Reproduce the listing below from its first line through the line containing "click(x=178, y=36)", both included, without changing anything.

**Given records**
══════════

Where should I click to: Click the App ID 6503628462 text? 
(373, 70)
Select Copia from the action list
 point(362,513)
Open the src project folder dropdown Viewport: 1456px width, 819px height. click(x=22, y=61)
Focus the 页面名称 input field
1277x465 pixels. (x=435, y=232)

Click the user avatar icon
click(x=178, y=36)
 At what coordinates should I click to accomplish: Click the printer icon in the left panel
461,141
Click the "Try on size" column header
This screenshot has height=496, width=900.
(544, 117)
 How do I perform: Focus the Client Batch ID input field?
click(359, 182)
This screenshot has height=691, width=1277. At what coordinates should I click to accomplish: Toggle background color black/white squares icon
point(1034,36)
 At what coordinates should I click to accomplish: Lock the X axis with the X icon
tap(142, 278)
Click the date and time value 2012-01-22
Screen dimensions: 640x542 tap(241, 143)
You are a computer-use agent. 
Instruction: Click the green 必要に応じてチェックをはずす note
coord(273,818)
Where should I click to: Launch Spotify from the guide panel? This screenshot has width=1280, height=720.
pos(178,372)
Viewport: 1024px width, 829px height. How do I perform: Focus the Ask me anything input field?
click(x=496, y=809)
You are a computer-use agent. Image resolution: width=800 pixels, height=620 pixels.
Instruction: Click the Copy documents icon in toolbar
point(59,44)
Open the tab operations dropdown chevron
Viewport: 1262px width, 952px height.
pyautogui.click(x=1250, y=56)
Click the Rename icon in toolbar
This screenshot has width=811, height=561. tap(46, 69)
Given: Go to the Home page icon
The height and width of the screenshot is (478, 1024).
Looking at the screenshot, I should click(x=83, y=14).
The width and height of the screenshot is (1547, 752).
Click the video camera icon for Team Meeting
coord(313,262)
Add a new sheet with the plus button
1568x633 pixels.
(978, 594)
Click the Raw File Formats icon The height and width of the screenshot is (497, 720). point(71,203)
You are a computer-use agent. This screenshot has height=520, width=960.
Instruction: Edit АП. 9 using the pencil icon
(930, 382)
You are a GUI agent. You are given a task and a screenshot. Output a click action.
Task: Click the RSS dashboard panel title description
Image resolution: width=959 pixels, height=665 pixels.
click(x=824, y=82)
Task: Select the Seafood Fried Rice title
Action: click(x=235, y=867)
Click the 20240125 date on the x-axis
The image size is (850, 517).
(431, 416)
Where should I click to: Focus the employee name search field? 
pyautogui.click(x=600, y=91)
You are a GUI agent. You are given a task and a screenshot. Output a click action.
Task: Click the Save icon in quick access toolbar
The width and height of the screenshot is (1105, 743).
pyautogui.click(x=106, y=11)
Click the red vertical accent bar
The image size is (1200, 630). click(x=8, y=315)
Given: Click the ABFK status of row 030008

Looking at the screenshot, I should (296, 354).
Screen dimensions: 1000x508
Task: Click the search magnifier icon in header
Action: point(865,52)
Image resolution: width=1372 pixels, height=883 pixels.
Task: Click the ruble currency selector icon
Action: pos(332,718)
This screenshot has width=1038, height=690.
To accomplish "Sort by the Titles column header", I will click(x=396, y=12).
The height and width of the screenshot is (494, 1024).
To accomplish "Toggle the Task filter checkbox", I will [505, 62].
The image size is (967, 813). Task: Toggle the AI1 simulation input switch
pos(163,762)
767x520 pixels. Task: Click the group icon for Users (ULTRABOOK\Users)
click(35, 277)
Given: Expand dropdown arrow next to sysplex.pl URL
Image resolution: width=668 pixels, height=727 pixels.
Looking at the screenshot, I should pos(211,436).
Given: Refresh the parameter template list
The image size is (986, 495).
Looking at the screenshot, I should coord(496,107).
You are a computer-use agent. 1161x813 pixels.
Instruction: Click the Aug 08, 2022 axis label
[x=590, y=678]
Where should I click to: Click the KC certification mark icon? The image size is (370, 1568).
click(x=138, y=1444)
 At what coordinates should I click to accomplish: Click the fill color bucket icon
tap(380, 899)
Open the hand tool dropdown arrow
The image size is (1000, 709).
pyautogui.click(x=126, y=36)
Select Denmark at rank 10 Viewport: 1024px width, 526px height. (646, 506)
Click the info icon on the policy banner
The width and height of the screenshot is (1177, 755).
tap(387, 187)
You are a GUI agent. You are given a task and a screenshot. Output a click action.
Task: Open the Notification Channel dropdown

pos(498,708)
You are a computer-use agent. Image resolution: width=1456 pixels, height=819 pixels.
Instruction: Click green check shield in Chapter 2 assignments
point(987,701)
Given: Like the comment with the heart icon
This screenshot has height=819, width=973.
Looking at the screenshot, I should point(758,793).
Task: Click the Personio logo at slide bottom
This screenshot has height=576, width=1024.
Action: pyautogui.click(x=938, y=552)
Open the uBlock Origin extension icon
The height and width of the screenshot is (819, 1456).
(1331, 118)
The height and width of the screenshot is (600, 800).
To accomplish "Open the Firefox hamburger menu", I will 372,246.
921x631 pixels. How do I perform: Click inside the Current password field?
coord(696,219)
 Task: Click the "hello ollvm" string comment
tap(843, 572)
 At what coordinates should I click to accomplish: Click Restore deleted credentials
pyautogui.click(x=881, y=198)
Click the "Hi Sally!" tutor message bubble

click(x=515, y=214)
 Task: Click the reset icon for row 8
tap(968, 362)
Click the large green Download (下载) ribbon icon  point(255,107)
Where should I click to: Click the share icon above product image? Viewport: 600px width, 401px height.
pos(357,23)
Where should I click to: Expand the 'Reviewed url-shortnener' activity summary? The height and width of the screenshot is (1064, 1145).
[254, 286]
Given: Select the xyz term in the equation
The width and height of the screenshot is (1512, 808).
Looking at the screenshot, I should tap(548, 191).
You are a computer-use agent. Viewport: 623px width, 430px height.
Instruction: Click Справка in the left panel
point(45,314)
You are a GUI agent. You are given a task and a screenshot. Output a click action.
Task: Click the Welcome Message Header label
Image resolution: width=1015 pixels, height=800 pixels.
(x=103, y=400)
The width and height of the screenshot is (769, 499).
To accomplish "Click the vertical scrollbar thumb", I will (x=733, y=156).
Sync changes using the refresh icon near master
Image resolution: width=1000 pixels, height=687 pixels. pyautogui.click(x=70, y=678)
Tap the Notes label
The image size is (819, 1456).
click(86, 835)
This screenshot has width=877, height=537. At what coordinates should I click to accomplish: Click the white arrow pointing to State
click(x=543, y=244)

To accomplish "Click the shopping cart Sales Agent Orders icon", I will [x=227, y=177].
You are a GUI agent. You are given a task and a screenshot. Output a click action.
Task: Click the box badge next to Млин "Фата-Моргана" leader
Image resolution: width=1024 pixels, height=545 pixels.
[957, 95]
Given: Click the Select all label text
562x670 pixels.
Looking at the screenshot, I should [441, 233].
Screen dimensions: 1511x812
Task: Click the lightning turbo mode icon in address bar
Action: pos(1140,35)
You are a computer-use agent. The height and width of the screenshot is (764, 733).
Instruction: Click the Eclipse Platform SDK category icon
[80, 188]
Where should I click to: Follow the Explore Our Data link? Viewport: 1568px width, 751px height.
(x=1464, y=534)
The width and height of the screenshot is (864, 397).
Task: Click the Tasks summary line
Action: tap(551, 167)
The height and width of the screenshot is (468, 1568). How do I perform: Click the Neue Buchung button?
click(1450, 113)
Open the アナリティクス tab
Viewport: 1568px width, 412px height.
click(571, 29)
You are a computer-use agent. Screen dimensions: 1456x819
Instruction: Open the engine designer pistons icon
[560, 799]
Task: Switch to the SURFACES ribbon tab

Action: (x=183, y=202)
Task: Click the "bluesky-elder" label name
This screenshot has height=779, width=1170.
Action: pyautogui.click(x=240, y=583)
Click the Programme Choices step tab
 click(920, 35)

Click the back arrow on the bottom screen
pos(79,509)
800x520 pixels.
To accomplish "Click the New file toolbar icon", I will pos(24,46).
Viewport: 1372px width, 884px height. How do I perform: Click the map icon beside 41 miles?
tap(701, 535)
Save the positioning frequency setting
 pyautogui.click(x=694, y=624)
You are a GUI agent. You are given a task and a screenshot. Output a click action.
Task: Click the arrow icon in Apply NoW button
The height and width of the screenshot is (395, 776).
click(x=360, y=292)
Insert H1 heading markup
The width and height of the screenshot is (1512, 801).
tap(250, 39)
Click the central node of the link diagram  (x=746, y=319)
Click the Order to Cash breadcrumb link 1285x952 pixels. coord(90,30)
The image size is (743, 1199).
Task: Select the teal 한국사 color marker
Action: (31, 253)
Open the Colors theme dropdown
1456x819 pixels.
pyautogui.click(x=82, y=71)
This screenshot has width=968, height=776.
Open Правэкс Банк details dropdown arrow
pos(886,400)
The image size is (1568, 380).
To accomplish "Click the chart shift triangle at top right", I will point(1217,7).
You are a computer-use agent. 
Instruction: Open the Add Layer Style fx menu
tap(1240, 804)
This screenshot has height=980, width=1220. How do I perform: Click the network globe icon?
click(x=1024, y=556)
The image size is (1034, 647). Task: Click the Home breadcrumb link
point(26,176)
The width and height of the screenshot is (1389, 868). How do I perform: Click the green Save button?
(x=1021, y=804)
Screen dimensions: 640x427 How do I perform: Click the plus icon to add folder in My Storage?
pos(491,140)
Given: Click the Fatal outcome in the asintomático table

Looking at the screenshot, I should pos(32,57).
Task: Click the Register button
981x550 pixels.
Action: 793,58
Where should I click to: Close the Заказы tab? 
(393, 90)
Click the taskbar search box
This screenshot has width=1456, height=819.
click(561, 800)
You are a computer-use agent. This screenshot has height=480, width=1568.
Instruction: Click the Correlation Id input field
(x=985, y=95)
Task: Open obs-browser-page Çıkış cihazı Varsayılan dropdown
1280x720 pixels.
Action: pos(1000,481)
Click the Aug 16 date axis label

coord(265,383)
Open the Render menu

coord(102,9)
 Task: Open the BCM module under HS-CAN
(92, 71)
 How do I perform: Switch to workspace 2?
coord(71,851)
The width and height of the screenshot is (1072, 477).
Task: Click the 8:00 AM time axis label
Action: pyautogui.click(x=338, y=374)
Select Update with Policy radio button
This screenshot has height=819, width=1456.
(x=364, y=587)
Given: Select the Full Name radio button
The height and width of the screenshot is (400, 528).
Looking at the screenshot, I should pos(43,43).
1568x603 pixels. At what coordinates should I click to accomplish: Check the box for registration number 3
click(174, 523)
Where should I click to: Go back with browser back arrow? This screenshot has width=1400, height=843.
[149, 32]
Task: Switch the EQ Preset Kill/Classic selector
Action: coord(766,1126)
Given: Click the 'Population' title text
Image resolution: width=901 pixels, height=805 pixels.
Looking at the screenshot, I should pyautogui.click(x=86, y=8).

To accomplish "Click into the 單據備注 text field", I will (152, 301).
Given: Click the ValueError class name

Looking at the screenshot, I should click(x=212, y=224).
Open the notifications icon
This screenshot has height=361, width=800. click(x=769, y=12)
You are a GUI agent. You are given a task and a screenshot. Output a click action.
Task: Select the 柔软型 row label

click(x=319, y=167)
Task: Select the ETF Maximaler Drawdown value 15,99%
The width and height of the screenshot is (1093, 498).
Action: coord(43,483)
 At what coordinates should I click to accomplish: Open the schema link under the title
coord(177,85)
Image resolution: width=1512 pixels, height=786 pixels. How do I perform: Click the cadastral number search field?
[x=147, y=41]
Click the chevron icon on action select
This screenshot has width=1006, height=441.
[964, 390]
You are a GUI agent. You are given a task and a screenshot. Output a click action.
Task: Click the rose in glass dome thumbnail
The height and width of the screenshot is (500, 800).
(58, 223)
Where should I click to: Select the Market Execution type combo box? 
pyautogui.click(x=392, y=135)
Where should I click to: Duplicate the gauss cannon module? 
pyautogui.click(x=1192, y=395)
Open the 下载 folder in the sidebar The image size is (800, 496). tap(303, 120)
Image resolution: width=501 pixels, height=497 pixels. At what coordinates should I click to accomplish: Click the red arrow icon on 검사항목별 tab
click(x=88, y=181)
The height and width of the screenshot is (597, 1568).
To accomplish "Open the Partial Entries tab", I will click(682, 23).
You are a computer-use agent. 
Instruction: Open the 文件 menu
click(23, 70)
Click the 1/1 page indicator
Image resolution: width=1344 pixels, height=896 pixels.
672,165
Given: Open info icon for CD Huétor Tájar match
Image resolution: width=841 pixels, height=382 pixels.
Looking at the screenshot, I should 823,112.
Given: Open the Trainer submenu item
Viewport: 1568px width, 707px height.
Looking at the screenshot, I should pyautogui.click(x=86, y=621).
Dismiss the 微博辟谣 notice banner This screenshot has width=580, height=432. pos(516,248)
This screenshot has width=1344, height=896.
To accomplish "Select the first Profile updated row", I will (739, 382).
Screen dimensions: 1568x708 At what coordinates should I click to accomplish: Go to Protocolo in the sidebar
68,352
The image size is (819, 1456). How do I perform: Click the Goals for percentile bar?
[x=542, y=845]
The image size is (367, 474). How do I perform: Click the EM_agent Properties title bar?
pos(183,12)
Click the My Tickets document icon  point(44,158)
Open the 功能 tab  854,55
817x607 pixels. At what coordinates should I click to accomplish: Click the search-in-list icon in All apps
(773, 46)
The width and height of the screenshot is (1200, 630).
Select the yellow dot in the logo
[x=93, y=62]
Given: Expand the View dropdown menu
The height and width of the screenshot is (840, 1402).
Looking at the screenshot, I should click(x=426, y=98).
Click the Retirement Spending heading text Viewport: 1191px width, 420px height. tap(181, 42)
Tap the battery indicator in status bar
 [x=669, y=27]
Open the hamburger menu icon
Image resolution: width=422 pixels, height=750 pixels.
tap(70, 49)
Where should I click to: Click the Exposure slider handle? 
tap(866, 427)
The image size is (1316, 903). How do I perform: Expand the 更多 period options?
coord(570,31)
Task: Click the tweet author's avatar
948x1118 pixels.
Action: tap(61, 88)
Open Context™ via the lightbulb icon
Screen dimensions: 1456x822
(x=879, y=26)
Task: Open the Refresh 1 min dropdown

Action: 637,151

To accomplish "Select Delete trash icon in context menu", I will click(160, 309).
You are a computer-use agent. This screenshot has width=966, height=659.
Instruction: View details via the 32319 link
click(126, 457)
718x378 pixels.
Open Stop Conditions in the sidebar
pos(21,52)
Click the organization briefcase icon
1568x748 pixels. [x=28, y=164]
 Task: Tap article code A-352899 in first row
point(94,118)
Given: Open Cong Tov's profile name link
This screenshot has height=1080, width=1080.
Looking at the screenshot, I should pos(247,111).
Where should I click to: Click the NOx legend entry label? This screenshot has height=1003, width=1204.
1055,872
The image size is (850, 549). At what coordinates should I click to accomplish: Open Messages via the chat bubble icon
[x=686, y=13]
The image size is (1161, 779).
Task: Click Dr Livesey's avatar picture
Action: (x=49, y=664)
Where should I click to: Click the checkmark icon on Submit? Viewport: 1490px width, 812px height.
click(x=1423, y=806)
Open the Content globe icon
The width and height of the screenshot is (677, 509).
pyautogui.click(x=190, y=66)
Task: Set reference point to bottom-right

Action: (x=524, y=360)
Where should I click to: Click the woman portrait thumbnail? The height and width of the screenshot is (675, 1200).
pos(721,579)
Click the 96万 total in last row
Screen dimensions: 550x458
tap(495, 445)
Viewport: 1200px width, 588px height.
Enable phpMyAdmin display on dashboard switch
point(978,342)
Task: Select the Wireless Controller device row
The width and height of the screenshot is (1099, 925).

══════════

**Full output**
Where should I click to: Click the App ID 6503628462 text? 
(373, 70)
Select Copia from the action list
 point(362,513)
Open the src project folder dropdown Viewport: 1456px width, 819px height. click(x=22, y=61)
Focus the 页面名称 input field
1277x465 pixels. (x=435, y=232)

Click the user avatar icon
click(x=178, y=36)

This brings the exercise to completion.